» **Document extract**
**********

The first video of the Thai boys rescued from a flooded cave after 17 days shows them smiling and waving from their hospital beds, looking thin but fine after an ordeal that has gripped the world.
The last group of the 12-member “Wild Boars” soccer team and their coach was brought out of the Tham Luang cave, near the border with Myanmar, on Tuesday night, safely ending a dangerous rescue and evoking international relief and joy.
Rescue mission chief Narongsak Osottanakorn told a news conference the boys were just being children when they got lost and no one was to blame.
“We don’t see the children as at fault or as heroes. They are children being children, it was an accident,” Narongsak said on Wednesday.
A video of the boys in hospital was shown at the news conference. Some of them, wearing surgical masks, lay on their beds. Some sat and made the peace sign for the camera.
The 12 boys and their soccer coach lost an average of 2kg during their ordeal but were generally in good condition and showed no signs of stress, a senior health official said earlier.
After being brought out of the cave, one by one beginning on Sunday, they were taken by helicopter to hospital in the town of Chiang Rai, about 70km away, to stay in quarantine.
The boys would have to stay in hospital for up to 10 days, hospital director Chaiwetch Thanapaisal told the news conference. They would then need to recuperate at home for 30 days, he said.

**********

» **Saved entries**
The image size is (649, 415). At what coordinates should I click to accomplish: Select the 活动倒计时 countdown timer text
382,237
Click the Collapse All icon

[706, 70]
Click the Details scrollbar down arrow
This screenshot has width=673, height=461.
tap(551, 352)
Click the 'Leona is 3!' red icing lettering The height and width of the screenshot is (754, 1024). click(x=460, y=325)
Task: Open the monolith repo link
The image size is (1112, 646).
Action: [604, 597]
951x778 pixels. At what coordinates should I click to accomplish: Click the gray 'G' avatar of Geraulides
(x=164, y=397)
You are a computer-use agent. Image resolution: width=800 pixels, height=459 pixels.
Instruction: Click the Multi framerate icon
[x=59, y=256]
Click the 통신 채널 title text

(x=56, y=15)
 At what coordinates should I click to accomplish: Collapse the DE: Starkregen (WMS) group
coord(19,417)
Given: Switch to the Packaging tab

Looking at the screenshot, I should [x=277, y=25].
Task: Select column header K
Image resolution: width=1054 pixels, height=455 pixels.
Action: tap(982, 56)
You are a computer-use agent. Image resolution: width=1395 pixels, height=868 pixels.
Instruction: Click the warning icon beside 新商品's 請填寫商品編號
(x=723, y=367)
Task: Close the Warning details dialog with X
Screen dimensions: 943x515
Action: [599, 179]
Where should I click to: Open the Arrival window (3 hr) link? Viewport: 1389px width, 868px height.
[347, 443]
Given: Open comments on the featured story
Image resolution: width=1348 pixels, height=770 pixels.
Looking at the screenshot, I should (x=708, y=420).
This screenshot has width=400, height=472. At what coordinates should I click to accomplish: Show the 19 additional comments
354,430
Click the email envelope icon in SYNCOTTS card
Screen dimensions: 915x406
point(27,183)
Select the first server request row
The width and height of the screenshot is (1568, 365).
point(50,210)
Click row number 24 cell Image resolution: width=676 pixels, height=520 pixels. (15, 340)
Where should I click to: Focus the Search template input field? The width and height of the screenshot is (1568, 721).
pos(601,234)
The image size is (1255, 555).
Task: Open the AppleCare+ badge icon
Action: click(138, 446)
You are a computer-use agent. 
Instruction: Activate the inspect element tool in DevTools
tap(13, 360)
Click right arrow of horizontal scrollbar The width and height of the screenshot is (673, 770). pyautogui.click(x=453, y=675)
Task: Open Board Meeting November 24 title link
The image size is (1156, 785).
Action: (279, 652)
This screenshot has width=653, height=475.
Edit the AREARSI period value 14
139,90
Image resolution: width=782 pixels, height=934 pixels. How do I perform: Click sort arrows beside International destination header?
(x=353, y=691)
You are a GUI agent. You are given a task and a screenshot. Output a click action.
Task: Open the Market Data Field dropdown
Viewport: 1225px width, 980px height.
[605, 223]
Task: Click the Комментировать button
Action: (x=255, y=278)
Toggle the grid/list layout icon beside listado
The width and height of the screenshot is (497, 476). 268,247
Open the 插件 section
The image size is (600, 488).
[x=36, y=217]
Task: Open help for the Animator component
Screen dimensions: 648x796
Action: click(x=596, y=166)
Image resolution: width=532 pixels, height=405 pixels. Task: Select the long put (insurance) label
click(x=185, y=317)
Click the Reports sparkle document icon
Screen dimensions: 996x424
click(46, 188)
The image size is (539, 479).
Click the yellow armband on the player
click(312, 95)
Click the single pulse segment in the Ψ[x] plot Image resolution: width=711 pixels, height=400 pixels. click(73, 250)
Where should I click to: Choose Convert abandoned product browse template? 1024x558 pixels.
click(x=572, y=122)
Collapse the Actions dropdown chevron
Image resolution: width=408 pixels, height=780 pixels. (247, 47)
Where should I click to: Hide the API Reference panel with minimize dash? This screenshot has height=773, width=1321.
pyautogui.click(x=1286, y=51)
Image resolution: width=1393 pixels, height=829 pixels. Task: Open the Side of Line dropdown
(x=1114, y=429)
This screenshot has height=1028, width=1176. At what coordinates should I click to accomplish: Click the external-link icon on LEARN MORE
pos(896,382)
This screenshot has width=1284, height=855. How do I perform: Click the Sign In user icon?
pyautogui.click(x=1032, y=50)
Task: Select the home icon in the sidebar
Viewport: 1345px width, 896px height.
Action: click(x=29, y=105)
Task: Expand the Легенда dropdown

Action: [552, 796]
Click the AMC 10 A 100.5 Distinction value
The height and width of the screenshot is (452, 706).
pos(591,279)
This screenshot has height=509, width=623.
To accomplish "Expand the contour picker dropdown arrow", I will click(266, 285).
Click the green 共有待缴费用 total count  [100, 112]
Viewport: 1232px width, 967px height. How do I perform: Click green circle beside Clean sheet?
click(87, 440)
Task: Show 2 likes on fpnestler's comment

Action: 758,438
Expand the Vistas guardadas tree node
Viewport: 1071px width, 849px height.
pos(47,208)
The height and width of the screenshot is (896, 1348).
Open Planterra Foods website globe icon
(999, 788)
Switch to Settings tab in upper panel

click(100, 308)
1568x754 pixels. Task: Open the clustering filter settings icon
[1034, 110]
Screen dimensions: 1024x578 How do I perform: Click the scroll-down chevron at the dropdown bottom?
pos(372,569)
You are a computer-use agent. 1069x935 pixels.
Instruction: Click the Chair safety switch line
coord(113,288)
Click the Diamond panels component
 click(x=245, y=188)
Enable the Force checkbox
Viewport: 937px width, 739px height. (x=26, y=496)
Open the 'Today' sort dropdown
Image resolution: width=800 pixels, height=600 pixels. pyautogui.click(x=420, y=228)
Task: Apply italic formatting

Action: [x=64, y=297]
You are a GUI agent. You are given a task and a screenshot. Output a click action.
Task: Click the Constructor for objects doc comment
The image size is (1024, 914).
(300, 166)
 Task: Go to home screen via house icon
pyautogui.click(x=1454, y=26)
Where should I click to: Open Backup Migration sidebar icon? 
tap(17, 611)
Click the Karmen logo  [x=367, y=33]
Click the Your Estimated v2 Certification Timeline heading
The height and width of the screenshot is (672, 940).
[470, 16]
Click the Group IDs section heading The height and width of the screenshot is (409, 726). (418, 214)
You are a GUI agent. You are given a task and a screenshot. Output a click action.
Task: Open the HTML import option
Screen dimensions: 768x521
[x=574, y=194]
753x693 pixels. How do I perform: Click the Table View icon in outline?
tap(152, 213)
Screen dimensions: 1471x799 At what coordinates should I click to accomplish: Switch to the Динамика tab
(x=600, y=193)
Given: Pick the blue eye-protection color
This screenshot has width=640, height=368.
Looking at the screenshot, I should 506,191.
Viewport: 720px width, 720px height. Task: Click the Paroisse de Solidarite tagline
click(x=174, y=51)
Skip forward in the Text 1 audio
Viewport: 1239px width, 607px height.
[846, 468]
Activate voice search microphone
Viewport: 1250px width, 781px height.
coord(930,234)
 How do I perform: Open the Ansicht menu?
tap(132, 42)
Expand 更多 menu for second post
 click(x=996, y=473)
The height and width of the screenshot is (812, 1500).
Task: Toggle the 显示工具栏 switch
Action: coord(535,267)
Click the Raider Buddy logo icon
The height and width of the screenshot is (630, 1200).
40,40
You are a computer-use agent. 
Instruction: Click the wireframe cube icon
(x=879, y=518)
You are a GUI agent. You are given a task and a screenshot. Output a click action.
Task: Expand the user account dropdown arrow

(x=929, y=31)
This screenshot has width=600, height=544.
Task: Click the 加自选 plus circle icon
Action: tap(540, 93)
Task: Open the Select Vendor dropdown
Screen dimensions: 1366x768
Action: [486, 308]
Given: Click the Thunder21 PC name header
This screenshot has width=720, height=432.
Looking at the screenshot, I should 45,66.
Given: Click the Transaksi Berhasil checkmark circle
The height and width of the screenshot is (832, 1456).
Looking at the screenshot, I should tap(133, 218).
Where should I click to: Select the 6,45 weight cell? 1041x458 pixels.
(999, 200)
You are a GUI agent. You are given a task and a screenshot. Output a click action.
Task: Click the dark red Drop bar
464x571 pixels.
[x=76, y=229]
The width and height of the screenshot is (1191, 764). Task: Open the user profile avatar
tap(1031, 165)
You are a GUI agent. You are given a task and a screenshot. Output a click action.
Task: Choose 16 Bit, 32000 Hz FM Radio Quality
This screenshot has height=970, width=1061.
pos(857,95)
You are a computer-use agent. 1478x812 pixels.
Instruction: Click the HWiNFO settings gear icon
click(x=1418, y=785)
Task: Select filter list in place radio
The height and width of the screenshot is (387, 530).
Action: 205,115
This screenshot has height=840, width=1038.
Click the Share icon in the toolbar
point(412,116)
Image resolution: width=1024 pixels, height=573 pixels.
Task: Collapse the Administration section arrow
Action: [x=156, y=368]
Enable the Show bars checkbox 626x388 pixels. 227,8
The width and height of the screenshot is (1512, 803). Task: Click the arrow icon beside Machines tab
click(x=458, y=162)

**********

» **Questions on the material**
1) According to the cave rescue article, how long would the boys have to stay in hospital?
2) Duplicate the passage of the cave rescue article that begins at the words "The last group" and ends after "official said earlier.".

» **Solved problems**
1) Up to 10 days.

2)
The last group of the 12-member “Wild Boars” soccer team and their coach was brought out of the Tham Luang cave, near the border with Myanmar, on Tuesday night, safely ending a dangerous rescue and evoking international relief and joy.
Rescue mission chief Narongsak Osottanakorn told a news conference the boys were just being children when they got lost and no one was to blame.
“We don’t see the children as at fault or as heroes. They are children being children, it was an accident,” Narongsak said on Wednesday.
A video of the boys in hospital was shown at the news conference. Some of them, wearing surgical masks, lay on their beds. Some sat and made the peace sign for the camera.
The 12 boys and their soccer coach lost an average of 2kg during their ordeal but were generally in good condition and showed no signs of stress, a senior health official said earlier.